=== DATA EXCERPTS ===
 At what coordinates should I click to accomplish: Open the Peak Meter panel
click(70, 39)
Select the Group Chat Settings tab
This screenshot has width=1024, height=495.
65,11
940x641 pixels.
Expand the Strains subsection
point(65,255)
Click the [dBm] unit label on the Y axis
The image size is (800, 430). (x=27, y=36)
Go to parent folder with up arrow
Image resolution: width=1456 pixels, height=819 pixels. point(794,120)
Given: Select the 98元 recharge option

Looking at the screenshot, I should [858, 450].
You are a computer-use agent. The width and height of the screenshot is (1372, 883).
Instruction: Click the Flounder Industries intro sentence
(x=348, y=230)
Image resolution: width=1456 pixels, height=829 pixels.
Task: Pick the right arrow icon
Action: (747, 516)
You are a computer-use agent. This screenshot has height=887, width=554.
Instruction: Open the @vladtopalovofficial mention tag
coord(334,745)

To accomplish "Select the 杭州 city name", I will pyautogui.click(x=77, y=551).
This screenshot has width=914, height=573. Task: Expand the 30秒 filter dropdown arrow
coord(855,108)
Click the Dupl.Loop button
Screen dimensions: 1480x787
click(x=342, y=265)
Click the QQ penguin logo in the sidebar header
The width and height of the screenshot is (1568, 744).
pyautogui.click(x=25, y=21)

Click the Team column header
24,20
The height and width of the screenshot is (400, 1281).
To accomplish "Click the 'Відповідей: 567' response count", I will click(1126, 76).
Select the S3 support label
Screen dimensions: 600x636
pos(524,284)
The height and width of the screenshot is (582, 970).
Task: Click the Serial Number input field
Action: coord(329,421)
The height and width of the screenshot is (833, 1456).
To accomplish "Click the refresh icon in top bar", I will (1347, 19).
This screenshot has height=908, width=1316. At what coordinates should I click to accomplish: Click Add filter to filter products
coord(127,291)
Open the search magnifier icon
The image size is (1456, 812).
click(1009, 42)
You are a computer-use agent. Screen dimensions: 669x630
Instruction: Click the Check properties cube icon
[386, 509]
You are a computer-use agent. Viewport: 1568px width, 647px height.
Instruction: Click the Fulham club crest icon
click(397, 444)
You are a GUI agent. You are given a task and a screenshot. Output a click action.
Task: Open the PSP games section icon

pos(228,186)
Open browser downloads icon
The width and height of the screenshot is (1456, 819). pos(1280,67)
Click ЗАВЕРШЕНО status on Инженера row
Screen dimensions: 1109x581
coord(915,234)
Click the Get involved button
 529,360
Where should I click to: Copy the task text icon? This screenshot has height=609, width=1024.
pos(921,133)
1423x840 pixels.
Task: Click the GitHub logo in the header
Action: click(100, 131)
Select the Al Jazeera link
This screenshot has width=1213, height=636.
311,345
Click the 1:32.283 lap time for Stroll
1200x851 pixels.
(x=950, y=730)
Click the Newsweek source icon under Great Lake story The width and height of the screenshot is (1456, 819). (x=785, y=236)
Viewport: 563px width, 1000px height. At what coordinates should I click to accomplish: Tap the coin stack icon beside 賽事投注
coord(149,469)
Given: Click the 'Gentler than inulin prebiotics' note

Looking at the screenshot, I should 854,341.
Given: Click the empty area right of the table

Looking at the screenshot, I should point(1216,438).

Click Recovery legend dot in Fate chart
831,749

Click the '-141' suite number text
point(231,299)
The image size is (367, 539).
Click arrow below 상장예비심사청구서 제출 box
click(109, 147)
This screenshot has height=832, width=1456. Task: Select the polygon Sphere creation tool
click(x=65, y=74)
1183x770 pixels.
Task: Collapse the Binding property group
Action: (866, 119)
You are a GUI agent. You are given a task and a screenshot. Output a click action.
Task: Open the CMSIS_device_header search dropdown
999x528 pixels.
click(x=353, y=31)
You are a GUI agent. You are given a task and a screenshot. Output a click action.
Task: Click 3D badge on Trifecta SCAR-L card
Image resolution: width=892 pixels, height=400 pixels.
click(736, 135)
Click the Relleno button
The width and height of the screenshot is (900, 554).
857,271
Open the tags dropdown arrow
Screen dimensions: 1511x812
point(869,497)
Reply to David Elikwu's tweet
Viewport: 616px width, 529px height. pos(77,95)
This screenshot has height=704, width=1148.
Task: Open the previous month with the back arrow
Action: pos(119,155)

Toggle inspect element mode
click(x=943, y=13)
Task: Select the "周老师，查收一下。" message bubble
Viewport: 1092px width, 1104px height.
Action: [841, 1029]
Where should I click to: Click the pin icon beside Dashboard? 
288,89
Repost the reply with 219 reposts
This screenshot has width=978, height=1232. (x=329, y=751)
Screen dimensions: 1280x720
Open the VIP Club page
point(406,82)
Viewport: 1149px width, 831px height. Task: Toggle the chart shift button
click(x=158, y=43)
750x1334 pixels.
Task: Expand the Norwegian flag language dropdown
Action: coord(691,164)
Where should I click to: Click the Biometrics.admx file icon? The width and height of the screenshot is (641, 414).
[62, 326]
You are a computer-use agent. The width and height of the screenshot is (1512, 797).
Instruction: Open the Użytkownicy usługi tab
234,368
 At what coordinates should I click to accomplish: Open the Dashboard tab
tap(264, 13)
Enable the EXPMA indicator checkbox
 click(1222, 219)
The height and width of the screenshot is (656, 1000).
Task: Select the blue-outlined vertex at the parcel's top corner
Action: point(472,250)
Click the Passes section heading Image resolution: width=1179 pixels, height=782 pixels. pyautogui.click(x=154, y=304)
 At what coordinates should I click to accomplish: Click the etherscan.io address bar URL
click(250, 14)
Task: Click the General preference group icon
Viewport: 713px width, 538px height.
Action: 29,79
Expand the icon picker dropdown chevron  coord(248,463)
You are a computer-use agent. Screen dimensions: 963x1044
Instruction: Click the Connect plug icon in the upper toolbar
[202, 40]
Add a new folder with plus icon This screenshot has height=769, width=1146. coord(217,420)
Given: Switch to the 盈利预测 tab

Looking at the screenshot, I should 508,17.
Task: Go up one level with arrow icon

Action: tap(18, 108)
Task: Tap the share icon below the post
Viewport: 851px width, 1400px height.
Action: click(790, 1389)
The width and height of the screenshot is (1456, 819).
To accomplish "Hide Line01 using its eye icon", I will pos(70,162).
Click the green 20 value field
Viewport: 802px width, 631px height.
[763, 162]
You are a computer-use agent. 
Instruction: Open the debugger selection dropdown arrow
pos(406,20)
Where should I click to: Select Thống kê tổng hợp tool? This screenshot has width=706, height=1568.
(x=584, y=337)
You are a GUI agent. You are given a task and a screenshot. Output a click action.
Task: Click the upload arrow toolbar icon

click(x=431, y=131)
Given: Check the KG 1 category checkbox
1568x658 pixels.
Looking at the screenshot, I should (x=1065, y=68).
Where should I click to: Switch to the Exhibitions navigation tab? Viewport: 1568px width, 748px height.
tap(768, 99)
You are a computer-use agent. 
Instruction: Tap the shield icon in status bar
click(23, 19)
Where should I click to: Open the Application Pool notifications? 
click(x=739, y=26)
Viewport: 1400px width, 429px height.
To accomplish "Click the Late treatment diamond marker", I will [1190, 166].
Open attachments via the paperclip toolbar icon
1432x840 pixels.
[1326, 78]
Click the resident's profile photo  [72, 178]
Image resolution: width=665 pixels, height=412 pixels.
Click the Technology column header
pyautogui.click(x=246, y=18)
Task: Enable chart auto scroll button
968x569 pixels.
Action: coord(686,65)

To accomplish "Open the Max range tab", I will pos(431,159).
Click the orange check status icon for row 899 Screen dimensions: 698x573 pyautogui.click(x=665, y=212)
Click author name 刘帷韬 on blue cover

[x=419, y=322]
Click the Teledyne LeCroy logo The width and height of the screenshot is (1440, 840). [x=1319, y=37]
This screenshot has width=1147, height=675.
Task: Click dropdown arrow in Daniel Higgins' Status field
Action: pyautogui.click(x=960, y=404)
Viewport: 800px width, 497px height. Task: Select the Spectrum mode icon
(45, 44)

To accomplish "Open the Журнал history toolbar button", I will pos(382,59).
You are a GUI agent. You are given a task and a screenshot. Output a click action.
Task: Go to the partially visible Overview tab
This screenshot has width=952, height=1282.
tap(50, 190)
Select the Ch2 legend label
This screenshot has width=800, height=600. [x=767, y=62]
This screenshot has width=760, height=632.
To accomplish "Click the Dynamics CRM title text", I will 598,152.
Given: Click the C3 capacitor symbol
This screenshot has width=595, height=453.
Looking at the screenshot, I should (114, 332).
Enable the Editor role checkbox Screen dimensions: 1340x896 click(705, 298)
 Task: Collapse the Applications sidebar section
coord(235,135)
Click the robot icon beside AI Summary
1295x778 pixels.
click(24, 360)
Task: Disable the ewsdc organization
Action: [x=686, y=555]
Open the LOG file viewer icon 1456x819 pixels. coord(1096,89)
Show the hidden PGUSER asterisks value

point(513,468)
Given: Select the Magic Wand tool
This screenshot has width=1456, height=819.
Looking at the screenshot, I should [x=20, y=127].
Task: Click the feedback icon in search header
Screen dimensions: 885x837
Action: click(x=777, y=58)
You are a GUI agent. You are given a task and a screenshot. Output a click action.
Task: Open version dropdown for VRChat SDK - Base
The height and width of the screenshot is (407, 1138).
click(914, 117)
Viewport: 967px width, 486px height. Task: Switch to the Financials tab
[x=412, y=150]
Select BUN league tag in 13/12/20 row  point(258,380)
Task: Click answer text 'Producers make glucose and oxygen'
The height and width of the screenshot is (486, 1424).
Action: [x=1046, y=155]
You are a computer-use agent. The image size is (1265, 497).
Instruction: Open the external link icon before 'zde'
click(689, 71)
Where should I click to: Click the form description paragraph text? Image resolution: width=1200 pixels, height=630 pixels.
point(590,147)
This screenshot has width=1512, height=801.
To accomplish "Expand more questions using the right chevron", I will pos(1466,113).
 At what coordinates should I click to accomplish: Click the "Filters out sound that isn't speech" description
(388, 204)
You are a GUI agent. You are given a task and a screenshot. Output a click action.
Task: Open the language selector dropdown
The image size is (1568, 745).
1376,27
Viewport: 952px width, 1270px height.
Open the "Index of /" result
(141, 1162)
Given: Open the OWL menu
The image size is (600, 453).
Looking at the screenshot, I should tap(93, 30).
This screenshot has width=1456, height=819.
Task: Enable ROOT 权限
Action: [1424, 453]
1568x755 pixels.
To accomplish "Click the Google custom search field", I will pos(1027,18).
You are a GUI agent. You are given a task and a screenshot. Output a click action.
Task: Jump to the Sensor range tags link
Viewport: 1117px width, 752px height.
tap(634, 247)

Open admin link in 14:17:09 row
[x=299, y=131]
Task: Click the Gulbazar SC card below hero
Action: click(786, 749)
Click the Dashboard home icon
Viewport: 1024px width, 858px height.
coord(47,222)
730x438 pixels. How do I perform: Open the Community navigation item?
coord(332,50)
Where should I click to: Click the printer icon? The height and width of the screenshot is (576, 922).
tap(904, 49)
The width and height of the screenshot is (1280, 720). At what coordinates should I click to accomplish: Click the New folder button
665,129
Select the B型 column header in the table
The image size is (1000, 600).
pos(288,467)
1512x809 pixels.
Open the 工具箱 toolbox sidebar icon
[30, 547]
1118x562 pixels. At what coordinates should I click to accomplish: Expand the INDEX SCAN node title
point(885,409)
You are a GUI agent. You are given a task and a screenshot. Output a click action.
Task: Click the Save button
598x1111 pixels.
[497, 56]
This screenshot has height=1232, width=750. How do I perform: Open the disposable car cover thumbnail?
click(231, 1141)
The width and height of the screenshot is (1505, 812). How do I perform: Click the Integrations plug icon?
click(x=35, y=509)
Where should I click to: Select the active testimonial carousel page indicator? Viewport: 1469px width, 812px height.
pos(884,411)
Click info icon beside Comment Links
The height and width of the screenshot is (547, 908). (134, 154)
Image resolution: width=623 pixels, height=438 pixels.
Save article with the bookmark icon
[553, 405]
===
* [WRITTEN REQUEST]:
Copy out the lines of the records from the line with "Open the LOG" to the line with "I will pos(1466,113).", both included, exactly as they appear.

* [ANSWER TO THIS PROBLEM]:
Open the LOG file viewer icon 1456x819 pixels. coord(1096,89)
Show the hidden PGUSER asterisks value

point(513,468)
Given: Select the Magic Wand tool
This screenshot has width=1456, height=819.
Looking at the screenshot, I should [x=20, y=127].
Task: Click the feedback icon in search header
Screen dimensions: 885x837
Action: click(x=777, y=58)
You are a GUI agent. You are given a task and a screenshot. Output a click action.
Task: Open version dropdown for VRChat SDK - Base
The height and width of the screenshot is (407, 1138).
click(914, 117)
Viewport: 967px width, 486px height. Task: Switch to the Financials tab
[x=412, y=150]
Select BUN league tag in 13/12/20 row  point(258,380)
Task: Click answer text 'Producers make glucose and oxygen'
The height and width of the screenshot is (486, 1424).
Action: [x=1046, y=155]
You are a computer-use agent. The image size is (1265, 497).
Instruction: Open the external link icon before 'zde'
click(689, 71)
Where should I click to: Click the form description paragraph text? Image resolution: width=1200 pixels, height=630 pixels.
point(590,147)
This screenshot has width=1512, height=801.
To accomplish "Expand more questions using the right chevron", I will pos(1466,113).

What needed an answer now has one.